Gemini Flash started at a disadvantage. Being a larger fast model, Gemini Flash 1.5 (large) consistently required 500 - 600ms to respond. However, the prompt was simple, zero shot, and scored 10/10 on my input scenarios. I spent about 30 minutes putting together the AI Agent tool and it was working great.
However, chaining together 5+ 500ms workflow steps starts to create a very slow response for the user. I wanted something faster for my UX. So I looked to Groq for a speed solution.
Groq started with a huge speed advantage. In my initial testing, Groq + llama 3.2 8b and 3b could respond in under 100ms (sometimes under 20ms!!!) with great results. It even seemed like all I’d need was the faster 3b model.
However, as I added more input testing situations for this AI Agent tool, the prompt grew large and it became clear I’d need the 8b model. After hours of testing to get a perfect 10 / 10 score on my input scenarios, I had created an extensive multi-shot prompt that was potentially overfit.
With this large multi-shot prompt and perfect score, Groq + llama 8b now consistently took 500 - 600ms to respond. Much slower than the initial 100ms results. This was now the same speed and cost of Gemini Flash.
I spent 2 hours doing prompt engineering for the tool to work as well with llama 3.2 8b for the same speed, cost, and quality outcome. I could have built out multiple tools in the same time period with Gemini Flash.
The Big Picture - Optimizing For Speed Is A Waste
Speed is everything, right? In a world where app UX frames per second are scrutinized over, and web loading speeds over 3 seconds are an abomination, I know this sounds insane.
AI Products Are Different
- You are building AI.
- Your users expect intelligence.
My experience building AI products and talking to customers of AI products has taught me that response quality is paramount. There is no amount of speed gain that can make up for poor quality responses. You should always lean into higher quality.
There are diminishing returns. A 3 second response may 99% as good a 15 second response in many cases. Use your judgement. The experience should be as good as it can be without a material sacrifice in intelligence.
3 things are true:
- Death
- Taxes
- LLMs will get better, cheaper, and faster every 3-6 months
Spending time optimizing your AI Agent tools and workflows for incremental speed gains today is a waste. 500ms today is fine because in 6 months, a similar quality model will have a faster, cheaper option that can respond in 250ms.
That said, you don’t need to use GPT-4o, Gemini Advanced, or llama 90b for every step. The “fast” models are highly capable of many tasks.

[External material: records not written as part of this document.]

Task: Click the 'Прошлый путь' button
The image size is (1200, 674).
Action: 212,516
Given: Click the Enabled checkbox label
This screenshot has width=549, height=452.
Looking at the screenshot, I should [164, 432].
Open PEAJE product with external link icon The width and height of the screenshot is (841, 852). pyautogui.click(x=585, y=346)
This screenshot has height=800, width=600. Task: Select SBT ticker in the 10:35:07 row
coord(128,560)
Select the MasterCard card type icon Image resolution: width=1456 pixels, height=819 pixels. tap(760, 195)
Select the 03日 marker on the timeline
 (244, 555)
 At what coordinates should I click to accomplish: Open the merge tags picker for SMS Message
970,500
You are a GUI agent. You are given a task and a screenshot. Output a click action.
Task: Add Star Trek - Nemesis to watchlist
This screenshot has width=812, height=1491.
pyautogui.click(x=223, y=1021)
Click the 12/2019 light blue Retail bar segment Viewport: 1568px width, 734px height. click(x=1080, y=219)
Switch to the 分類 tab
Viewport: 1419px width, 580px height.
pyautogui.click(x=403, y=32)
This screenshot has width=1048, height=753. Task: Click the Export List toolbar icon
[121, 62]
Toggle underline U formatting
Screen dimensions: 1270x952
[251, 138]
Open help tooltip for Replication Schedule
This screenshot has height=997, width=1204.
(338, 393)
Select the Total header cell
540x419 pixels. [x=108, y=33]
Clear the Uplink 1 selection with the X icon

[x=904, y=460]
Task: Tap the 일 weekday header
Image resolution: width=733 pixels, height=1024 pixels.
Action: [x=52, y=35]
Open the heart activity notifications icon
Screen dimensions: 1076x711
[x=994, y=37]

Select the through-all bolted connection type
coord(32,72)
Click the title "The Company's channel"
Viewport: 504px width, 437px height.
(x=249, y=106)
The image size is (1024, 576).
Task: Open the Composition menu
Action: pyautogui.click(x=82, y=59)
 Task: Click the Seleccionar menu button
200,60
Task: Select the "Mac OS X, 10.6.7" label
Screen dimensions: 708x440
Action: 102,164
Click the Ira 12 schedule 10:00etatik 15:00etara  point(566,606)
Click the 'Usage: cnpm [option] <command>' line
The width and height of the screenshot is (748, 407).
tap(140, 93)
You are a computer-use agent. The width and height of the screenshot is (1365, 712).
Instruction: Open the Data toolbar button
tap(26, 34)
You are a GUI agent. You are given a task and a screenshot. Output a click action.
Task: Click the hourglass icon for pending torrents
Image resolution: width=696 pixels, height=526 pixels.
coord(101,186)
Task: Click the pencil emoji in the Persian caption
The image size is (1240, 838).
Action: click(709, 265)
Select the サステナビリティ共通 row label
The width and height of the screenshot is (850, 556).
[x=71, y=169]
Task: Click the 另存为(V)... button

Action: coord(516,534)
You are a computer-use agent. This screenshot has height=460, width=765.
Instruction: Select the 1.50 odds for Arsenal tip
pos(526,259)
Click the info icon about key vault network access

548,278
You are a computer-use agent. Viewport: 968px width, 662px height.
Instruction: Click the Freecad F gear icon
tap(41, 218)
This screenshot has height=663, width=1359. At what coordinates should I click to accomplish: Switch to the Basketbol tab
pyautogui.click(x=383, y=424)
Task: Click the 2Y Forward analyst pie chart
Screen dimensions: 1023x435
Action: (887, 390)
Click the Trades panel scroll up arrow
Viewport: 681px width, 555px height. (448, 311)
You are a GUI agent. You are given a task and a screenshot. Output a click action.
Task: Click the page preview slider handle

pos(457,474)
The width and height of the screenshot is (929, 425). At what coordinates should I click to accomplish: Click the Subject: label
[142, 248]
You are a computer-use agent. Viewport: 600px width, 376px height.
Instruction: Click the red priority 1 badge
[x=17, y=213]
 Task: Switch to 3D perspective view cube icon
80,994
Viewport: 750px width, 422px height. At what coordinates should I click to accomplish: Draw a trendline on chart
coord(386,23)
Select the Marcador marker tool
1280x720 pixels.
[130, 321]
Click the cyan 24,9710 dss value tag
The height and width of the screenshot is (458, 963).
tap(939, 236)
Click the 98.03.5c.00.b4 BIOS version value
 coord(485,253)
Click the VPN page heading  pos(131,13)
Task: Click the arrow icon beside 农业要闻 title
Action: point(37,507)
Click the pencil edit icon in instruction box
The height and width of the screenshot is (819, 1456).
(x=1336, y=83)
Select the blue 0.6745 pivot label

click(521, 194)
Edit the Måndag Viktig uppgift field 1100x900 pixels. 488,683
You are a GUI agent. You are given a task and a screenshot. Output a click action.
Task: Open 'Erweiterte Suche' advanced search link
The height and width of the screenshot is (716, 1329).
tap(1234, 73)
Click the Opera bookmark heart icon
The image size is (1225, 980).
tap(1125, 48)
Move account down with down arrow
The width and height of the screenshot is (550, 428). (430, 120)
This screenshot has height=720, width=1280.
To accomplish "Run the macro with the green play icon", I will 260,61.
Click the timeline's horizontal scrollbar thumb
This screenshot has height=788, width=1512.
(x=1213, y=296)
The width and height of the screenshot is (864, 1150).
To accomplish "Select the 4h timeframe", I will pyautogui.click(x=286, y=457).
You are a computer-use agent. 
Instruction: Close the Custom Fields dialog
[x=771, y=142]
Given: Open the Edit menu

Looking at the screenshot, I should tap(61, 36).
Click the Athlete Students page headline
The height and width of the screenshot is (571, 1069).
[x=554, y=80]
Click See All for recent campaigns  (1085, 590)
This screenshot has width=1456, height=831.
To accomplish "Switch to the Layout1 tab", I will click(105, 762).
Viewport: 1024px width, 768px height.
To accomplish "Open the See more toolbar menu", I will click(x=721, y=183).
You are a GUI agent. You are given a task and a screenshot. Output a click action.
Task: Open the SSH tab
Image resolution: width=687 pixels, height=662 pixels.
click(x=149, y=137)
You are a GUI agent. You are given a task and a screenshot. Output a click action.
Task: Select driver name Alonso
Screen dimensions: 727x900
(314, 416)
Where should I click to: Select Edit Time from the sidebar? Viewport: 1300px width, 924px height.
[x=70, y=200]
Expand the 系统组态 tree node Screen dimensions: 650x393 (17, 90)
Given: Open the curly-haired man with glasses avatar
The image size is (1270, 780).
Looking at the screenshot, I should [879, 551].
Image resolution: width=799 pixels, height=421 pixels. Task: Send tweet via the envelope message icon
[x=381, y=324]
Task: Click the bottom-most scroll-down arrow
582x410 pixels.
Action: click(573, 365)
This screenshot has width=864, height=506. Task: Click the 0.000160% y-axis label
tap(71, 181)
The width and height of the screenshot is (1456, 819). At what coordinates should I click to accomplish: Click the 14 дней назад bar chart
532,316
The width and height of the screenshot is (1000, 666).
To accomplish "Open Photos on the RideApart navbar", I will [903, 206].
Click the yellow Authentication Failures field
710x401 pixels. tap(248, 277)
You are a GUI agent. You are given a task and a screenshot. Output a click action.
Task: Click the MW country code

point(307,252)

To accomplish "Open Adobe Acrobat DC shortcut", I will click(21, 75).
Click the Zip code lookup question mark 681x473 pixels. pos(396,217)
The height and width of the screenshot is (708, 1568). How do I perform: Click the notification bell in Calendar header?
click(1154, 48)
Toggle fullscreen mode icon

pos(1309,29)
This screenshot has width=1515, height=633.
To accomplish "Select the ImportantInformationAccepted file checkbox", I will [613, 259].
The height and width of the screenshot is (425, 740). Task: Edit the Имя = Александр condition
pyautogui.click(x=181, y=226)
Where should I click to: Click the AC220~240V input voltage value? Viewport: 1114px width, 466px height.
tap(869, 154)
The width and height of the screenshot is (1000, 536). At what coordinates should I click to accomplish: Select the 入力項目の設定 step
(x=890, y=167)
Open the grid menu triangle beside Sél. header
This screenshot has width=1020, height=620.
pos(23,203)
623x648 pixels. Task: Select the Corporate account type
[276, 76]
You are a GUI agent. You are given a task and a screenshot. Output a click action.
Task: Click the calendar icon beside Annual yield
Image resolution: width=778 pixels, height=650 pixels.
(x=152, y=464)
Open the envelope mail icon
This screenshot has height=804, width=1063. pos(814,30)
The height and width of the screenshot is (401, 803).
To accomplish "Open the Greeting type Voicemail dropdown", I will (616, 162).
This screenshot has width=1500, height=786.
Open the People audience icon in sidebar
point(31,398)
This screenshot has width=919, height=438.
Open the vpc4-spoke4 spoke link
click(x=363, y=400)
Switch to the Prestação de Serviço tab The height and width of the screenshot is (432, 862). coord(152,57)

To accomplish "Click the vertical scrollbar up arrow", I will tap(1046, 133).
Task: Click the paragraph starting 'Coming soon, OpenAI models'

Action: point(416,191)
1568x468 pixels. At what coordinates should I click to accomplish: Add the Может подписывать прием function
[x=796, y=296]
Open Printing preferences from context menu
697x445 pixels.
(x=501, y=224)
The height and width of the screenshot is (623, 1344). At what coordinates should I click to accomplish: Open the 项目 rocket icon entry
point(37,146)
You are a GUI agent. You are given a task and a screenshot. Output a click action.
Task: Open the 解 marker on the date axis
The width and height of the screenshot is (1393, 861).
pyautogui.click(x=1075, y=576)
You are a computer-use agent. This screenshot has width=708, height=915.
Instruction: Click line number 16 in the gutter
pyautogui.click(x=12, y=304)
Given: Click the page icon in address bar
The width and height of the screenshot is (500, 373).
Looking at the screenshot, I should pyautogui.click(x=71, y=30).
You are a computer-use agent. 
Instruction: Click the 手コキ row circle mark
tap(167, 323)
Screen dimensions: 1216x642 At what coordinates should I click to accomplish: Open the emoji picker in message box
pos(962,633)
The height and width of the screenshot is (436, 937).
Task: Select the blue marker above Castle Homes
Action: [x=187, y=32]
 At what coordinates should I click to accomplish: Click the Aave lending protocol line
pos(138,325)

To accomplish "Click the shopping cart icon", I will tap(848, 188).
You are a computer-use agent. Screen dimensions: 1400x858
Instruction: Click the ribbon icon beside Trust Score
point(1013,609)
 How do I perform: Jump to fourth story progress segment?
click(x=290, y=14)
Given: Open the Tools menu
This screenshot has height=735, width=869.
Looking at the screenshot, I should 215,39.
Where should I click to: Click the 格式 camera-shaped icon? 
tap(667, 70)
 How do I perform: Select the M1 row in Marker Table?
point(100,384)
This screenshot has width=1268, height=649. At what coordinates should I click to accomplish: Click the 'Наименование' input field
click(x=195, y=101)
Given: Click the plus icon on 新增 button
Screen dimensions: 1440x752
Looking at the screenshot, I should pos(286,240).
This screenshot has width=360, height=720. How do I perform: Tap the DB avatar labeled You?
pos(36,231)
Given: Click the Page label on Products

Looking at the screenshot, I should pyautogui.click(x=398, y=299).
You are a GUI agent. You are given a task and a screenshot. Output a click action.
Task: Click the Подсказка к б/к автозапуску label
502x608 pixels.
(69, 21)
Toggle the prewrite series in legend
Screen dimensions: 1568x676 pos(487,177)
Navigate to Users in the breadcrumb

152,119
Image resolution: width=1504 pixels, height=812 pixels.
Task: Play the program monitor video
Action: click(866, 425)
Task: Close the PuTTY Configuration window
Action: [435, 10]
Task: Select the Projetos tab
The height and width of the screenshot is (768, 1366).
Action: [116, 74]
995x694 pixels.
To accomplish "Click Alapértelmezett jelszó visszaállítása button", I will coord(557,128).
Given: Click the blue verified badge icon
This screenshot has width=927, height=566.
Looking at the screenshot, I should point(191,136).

But the sub-100ms mini and nano models (1b, 3b, 8b parameter size models) may not be worth the prompt engineering time except for the very simple AI agent tools and tasks (like binary decisions with predictable inputs).
Never sacrifice on response quality and product experience for a speed boost when building an AI product.
Bad responses will immediately cause users to lose trust in your product, and to dislike your product. They will probably badmouth it to others or leave a bad review.
Focus on quality and development velocity. Build your product faster, build a higher quality product, and let the speed boost come automatically every 6 months when new models and new faster llm services are available.
A bad review because of slow speed is much better than a bad review because of poor quality. People save so much time compared to doing a task manually that the extra seconds of waiting are worth putting up with. But if the quality is poor, they will move onto the next product that does what they want.
What’s Your Nano-Model Use Case?
Have you successfully used a nano model for an AI Agent workflow tool that wasn’t easily achieved with a heuristic code flow or set of regular expressions?